** Start of TASK INPUTS **
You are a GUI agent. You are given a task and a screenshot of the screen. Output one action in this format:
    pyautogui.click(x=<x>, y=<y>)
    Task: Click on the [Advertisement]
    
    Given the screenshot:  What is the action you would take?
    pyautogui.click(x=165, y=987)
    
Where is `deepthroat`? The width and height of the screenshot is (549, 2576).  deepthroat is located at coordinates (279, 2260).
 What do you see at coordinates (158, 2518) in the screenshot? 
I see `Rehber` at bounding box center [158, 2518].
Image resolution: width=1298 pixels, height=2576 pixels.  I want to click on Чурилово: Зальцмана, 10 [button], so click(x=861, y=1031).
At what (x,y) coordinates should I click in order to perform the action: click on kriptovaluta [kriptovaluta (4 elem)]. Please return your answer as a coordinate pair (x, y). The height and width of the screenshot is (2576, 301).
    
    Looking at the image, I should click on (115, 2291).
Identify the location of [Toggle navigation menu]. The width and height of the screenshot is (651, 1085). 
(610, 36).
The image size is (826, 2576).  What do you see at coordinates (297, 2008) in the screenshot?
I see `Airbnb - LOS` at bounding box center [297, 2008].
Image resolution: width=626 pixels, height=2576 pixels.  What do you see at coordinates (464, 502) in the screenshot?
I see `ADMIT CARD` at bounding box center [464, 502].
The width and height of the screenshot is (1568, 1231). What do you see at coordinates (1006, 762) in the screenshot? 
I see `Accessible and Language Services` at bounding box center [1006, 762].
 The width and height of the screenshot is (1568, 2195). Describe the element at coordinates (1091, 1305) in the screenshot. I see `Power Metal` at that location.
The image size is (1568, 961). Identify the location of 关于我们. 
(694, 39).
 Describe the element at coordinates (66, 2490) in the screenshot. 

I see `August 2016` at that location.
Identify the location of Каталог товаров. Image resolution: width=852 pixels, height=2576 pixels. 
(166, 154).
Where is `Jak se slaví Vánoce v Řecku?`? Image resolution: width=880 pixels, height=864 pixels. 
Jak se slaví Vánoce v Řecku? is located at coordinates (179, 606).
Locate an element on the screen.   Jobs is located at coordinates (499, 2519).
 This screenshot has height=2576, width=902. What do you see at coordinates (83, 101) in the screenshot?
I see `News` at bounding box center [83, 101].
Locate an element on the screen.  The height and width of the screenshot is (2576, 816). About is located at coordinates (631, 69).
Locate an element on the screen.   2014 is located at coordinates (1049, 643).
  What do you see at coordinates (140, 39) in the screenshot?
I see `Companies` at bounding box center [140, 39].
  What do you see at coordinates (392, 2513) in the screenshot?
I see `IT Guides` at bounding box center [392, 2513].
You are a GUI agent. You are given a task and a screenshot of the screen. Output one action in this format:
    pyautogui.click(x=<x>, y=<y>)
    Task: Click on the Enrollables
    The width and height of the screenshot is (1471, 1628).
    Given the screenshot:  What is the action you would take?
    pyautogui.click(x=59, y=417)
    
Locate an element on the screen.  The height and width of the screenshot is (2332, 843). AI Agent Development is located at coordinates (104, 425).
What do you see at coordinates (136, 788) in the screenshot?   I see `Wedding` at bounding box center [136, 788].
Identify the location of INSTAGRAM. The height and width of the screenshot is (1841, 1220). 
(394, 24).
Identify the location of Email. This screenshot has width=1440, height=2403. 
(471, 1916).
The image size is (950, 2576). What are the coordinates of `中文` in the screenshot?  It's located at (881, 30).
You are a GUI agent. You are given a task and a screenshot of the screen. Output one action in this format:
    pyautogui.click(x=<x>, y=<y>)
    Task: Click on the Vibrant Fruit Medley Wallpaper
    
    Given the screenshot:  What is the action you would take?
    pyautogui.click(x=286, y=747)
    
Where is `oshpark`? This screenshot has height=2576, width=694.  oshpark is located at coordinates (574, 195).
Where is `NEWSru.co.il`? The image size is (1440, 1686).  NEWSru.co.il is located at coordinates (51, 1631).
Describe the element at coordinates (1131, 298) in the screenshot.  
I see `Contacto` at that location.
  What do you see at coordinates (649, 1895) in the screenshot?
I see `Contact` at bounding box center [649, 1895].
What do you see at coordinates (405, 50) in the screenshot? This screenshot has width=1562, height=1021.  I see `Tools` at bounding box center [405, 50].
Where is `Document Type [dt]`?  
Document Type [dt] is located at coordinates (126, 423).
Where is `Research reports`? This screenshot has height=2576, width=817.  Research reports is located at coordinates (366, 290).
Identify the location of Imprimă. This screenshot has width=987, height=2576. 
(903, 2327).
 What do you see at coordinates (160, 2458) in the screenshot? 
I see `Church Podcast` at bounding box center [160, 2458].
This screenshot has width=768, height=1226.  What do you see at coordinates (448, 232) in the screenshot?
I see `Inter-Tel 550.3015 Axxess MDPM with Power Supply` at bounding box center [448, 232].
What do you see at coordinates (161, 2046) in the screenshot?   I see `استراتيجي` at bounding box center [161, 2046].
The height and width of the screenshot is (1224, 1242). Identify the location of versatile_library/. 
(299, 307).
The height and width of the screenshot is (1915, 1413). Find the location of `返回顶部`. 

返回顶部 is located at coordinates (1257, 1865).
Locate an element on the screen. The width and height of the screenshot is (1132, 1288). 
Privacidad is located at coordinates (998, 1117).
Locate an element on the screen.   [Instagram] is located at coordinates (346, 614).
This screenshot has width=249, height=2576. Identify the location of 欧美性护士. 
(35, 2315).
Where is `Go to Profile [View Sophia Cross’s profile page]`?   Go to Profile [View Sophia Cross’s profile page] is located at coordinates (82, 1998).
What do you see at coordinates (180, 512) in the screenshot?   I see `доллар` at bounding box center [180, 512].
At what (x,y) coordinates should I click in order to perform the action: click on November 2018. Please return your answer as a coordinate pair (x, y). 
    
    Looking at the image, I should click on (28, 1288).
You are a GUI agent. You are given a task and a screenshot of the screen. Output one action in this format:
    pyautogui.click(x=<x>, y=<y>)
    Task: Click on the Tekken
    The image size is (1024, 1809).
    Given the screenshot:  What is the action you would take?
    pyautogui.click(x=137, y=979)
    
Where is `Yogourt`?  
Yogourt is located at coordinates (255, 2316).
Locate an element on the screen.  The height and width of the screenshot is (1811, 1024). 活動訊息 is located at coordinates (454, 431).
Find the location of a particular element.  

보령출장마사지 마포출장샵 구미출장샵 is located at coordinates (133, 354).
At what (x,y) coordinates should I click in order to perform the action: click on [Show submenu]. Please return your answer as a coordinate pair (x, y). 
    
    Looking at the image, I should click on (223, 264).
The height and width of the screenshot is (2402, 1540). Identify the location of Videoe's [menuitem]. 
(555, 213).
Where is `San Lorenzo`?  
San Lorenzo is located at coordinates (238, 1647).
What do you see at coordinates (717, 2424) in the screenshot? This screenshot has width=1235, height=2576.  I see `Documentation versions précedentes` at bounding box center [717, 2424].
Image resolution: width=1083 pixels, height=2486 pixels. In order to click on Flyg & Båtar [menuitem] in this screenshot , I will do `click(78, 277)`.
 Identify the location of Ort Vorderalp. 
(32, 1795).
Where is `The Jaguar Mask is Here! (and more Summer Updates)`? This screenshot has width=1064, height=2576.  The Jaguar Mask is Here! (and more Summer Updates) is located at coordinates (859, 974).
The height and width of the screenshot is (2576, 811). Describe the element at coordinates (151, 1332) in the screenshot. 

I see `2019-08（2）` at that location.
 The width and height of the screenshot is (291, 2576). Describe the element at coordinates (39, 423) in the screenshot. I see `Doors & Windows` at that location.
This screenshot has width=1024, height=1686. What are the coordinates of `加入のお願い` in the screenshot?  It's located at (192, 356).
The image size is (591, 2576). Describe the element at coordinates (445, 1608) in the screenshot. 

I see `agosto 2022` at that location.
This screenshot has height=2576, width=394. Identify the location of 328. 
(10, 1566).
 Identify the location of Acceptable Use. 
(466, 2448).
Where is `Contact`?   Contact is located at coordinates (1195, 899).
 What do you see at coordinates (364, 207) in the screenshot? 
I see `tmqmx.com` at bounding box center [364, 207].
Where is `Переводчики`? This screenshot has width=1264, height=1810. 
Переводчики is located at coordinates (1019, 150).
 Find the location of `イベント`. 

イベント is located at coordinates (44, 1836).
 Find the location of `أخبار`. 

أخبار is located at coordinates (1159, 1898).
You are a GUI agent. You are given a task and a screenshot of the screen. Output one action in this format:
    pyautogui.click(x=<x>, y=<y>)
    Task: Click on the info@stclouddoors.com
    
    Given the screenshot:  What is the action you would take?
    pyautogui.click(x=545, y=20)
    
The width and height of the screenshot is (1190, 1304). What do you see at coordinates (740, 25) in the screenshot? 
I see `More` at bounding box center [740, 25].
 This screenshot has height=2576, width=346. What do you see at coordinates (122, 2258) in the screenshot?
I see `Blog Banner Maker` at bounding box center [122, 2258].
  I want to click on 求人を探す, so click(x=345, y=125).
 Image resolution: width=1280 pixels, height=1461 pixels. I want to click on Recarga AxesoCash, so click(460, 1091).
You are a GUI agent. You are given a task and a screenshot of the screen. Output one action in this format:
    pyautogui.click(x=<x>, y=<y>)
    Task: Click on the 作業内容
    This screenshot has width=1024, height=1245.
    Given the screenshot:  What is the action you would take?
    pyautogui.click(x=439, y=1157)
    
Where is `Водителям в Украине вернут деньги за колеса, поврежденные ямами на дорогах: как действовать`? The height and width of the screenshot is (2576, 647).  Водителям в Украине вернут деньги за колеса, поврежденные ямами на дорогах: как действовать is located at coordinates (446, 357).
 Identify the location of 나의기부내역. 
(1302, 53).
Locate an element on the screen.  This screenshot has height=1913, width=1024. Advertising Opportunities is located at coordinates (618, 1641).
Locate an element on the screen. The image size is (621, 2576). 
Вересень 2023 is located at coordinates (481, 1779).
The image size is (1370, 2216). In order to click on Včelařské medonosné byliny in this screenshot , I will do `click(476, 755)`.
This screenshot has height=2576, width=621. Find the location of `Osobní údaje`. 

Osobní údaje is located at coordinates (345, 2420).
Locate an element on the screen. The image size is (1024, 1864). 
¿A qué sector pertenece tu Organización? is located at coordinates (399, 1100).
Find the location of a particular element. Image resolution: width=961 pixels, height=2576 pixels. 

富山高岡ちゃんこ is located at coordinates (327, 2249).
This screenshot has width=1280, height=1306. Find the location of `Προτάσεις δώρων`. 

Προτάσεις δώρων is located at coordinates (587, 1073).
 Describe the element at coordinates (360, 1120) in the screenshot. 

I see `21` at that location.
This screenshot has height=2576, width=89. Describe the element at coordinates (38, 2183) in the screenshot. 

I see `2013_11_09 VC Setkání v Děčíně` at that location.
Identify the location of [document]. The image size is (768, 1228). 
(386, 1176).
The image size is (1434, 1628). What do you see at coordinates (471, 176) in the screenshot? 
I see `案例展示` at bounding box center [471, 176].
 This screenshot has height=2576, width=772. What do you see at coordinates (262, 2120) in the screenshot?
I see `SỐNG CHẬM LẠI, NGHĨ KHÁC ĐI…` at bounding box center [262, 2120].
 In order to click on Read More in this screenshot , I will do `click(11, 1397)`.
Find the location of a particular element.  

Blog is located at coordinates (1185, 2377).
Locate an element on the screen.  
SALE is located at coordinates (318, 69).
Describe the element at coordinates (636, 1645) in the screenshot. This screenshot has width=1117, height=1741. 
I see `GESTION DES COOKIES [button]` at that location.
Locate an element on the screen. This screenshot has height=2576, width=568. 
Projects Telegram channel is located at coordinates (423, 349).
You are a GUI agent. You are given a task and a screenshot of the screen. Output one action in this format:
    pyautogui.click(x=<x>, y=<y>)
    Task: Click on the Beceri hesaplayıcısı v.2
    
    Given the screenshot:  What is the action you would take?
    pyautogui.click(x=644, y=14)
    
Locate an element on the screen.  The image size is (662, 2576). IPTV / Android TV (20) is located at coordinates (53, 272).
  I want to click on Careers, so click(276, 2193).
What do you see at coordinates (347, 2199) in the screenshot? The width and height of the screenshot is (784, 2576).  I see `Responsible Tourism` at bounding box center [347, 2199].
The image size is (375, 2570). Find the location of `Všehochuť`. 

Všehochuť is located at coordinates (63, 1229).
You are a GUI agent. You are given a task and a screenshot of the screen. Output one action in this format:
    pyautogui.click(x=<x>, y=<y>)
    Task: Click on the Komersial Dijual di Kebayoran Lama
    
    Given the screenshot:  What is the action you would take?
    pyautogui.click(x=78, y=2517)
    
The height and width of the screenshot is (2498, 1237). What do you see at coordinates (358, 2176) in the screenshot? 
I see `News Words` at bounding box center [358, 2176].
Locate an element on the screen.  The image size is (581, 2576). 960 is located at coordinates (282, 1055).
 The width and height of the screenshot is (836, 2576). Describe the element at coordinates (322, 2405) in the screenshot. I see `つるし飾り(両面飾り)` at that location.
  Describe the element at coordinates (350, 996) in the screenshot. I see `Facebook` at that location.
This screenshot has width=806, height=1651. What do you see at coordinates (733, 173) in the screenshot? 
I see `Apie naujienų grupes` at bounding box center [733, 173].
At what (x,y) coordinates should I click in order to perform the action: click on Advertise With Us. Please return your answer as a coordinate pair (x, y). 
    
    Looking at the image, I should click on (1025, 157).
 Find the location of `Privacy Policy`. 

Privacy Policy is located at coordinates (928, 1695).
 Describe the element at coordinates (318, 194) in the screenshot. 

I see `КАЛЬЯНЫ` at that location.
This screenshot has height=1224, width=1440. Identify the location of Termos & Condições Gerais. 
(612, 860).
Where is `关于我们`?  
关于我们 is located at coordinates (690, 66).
** End of TASK INPUTS **
=== SET TASK ===
Edit the material from the line containing "coordinates (1195, 899)." through the line containing "أخبار is located at coordinates (1159, 1898).", inclusive, so that "Find the location of" becomes "Locate" and nothing else changes. Return only those edited lines.

=== COMPLETE OUTPUT ===
Where is `Contact`?   Contact is located at coordinates (1195, 899).
 What do you see at coordinates (364, 207) in the screenshot? 
I see `tmqmx.com` at bounding box center [364, 207].
Where is `Переводчики`? This screenshot has width=1264, height=1810. 
Переводчики is located at coordinates (1019, 150).
 Locate `イベント`. 

イベント is located at coordinates (44, 1836).
 Locate `أخبار`. 

أخبار is located at coordinates (1159, 1898).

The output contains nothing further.